Articles | Volume 18, issue 16
Research article
20 Aug 2018
Research article |  | 20 Aug 2018

Wildfires as a source of airborne mineral dust – revisiting a conceptual model using large-eddy simulation (LES)

Robert Wagner, Michael Jähn, and Kerstin Schepanski

Abstract. Airborne mineral dust is a key player in the Earth system and shows manifold impacts on atmospheric properties such as the radiation budget and cloud microphysics. Investigations of smoke plumes originating from wildfires found significant fractions of mineral dust within these plumes – most likely raised by strong, turbulent fire-related winds. This study presents and revisits a conceptual model describing the emission of mineral dust particles during wildfires. This is achieved by means of high-resolution large-eddy simulation (LES), conducted with the All Scale Atmospheric Model (ASAM).
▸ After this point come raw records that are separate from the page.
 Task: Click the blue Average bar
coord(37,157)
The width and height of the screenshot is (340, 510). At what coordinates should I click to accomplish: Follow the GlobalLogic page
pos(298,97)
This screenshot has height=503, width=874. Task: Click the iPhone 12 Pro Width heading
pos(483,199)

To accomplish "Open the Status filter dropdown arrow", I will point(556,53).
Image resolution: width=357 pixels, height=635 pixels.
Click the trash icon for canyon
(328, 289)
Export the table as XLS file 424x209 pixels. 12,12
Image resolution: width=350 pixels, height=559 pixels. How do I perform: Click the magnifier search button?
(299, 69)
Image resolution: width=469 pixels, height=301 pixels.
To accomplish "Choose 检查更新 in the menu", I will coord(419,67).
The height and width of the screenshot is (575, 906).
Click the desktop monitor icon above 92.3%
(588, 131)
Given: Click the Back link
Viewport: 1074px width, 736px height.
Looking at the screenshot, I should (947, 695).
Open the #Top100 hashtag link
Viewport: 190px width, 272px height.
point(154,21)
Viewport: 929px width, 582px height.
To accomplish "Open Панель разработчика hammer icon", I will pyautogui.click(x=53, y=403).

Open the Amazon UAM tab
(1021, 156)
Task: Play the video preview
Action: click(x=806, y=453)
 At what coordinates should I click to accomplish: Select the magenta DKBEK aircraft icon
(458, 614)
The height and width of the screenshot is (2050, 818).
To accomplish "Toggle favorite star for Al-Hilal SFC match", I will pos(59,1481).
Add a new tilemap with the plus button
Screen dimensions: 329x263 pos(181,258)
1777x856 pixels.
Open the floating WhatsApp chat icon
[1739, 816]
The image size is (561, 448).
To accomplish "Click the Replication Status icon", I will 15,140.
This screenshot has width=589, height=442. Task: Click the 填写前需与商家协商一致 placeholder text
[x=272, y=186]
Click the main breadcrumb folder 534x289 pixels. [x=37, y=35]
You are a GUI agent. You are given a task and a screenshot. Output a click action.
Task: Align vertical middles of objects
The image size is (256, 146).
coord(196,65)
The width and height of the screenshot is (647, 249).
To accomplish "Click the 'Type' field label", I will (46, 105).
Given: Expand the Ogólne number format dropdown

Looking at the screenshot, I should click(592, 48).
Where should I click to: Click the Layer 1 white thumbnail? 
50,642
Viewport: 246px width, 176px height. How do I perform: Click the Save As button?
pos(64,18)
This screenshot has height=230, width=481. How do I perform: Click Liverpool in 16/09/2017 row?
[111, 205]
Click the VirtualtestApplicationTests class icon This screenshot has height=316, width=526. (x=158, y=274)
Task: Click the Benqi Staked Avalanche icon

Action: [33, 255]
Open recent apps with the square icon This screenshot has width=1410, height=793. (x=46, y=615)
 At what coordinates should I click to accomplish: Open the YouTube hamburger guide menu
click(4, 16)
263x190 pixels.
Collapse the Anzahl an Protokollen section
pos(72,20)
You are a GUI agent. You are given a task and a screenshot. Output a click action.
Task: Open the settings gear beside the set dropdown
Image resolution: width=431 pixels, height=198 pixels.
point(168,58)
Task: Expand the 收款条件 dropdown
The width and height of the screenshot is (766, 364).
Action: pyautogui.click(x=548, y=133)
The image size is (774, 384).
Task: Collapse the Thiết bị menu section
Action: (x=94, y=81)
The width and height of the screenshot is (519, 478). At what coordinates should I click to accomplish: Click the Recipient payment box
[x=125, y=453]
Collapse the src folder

The impact of (a) different fire properties representing idealized grassland and shrubland fires, (b) different ambient wind conditions modulated by the fire's energy flux, and (c) the wind's capability to mobilize mineral dust particles was investigated. Results from this study illustrate that the energy release of the fire leads to a significant increase in near-surface wind speed, which consequently enhances the dust uplift potential. This is in particular the case within the fire area where vegetation can be assumed to be widely removed and uncovered soil is prone to wind erosion. The dust uplift potential is very sensitive to fire properties, such as fire size, shape, and intensity, but also depends on the ambient wind velocity. Although measurements already showed the importance of wildfires for dust emissions, pyro-convection is so far neglected as a dust emission process in atmosphere–aerosol models. The results presented in this study can be seen as the first step towards a systematic parameterization representing the connection between typical fire properties and related dust emissions.

Short summary
Wildfires can disturb the lower tropospheric wind conditions and are able to mobilize and inject mineral dust particles into the atmosphere. This study presents a conceptual model of fire-driven dust emissions using large-eddy simulations and evaluates how efficiently wildfires are able to modify the near-surface winds. The results show that typical threshold velocities necessary for dust emission are frequently exceeded and wildfires should be considered a source of airborne mineral dust.